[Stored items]
__________________________________________________

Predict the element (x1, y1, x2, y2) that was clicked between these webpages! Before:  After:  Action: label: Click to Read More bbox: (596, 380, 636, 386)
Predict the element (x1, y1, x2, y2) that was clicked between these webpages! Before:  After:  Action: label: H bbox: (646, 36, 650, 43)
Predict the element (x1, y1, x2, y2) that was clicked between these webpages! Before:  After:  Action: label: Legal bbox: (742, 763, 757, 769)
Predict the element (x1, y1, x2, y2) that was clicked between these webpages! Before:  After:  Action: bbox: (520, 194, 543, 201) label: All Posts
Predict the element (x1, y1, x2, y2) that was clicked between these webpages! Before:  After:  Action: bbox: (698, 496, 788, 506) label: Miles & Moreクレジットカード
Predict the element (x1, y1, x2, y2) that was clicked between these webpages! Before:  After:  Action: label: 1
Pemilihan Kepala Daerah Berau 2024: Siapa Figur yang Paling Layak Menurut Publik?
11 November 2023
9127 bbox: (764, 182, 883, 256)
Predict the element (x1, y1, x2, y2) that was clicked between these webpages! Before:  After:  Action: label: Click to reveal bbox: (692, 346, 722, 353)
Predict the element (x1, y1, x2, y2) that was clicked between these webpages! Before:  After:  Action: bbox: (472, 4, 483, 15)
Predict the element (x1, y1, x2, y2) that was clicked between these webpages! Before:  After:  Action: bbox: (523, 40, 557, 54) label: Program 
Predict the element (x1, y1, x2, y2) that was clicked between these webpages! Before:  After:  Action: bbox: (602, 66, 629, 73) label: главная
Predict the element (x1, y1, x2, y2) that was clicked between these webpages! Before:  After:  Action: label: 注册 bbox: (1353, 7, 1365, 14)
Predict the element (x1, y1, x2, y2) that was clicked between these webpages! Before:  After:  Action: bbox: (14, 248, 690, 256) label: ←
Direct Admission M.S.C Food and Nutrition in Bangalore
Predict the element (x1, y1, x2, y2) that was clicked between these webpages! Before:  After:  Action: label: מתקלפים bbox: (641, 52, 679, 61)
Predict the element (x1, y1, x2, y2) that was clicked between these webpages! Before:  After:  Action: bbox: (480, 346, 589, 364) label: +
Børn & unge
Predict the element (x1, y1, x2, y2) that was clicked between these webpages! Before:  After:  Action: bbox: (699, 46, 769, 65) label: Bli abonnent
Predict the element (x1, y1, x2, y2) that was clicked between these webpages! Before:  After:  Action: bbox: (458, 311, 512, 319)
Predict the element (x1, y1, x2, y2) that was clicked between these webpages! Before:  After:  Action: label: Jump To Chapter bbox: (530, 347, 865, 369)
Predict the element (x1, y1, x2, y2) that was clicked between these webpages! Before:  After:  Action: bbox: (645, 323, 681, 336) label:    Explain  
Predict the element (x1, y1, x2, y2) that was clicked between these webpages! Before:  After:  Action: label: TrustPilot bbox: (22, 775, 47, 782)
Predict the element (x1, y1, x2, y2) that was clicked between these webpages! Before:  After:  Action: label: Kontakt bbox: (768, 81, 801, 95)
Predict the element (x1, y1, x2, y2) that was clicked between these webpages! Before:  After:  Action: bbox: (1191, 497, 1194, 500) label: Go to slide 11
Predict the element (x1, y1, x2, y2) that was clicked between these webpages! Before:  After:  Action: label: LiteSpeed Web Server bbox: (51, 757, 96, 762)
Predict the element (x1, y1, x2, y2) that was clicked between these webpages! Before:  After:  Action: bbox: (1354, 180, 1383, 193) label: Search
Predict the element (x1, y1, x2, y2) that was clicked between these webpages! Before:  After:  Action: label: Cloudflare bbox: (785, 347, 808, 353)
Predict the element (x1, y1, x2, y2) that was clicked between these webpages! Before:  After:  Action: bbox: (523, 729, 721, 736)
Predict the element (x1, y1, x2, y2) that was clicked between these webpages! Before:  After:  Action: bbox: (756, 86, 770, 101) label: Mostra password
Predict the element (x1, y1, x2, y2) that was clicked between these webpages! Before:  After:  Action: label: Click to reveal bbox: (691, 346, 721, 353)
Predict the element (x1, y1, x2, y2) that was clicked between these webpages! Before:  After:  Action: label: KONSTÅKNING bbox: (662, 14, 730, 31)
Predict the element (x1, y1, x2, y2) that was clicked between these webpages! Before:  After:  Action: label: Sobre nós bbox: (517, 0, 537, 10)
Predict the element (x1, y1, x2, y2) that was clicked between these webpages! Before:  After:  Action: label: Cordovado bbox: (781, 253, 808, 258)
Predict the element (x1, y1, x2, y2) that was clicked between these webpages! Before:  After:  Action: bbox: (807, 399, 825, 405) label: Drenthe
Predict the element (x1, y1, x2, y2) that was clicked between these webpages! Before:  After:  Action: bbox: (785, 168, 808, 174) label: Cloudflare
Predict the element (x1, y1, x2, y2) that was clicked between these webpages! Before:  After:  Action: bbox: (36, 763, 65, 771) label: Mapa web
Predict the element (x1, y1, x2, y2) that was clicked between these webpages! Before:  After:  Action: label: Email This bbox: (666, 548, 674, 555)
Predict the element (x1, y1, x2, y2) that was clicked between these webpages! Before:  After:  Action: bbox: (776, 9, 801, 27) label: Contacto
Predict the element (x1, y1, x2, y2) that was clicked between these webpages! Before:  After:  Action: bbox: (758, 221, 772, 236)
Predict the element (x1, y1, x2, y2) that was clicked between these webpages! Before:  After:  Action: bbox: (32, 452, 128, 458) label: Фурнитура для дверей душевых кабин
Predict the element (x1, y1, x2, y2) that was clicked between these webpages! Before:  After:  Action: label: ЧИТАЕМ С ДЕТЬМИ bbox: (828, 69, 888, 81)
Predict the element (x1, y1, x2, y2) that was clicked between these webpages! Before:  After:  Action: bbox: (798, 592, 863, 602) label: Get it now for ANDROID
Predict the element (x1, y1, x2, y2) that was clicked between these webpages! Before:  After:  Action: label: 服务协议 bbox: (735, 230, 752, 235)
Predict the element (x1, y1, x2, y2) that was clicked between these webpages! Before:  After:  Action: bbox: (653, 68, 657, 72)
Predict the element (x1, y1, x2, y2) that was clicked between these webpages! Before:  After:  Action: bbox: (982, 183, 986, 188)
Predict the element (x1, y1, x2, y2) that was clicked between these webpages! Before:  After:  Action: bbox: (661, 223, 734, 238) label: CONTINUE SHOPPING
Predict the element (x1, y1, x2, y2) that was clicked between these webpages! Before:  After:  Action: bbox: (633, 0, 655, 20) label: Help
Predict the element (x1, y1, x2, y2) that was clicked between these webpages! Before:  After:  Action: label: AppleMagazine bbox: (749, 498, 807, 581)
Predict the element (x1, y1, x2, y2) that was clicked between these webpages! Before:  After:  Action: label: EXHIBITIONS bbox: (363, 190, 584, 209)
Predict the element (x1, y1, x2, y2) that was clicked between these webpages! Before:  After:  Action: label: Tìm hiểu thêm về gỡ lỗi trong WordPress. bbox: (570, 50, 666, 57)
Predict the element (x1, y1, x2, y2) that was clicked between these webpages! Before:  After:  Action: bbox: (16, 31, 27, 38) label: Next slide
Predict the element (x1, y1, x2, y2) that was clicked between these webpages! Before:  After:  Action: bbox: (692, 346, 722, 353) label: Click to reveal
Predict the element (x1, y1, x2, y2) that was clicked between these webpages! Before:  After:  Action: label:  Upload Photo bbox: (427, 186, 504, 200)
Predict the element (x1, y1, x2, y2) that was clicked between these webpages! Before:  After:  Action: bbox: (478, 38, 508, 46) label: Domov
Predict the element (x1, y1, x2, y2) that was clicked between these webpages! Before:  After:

__________________________________________________

→ Task directions:
Repeat, without any change, the stretch of the listing above from the line that contains "4, 483, 15)" through the line that contains "7, 1365, 14)".

→ Result for this exercise:
Predict the element (x1, y1, x2, y2) that was clicked between these webpages! Before:  After:  Action: bbox: (472, 4, 483, 15)
Predict the element (x1, y1, x2, y2) that was clicked between these webpages! Before:  After:  Action: bbox: (523, 40, 557, 54) label: Program 
Predict the element (x1, y1, x2, y2) that was clicked between these webpages! Before:  After:  Action: bbox: (602, 66, 629, 73) label: главная
Predict the element (x1, y1, x2, y2) that was clicked between these webpages! Before:  After:  Action: label: 注册 bbox: (1353, 7, 1365, 14)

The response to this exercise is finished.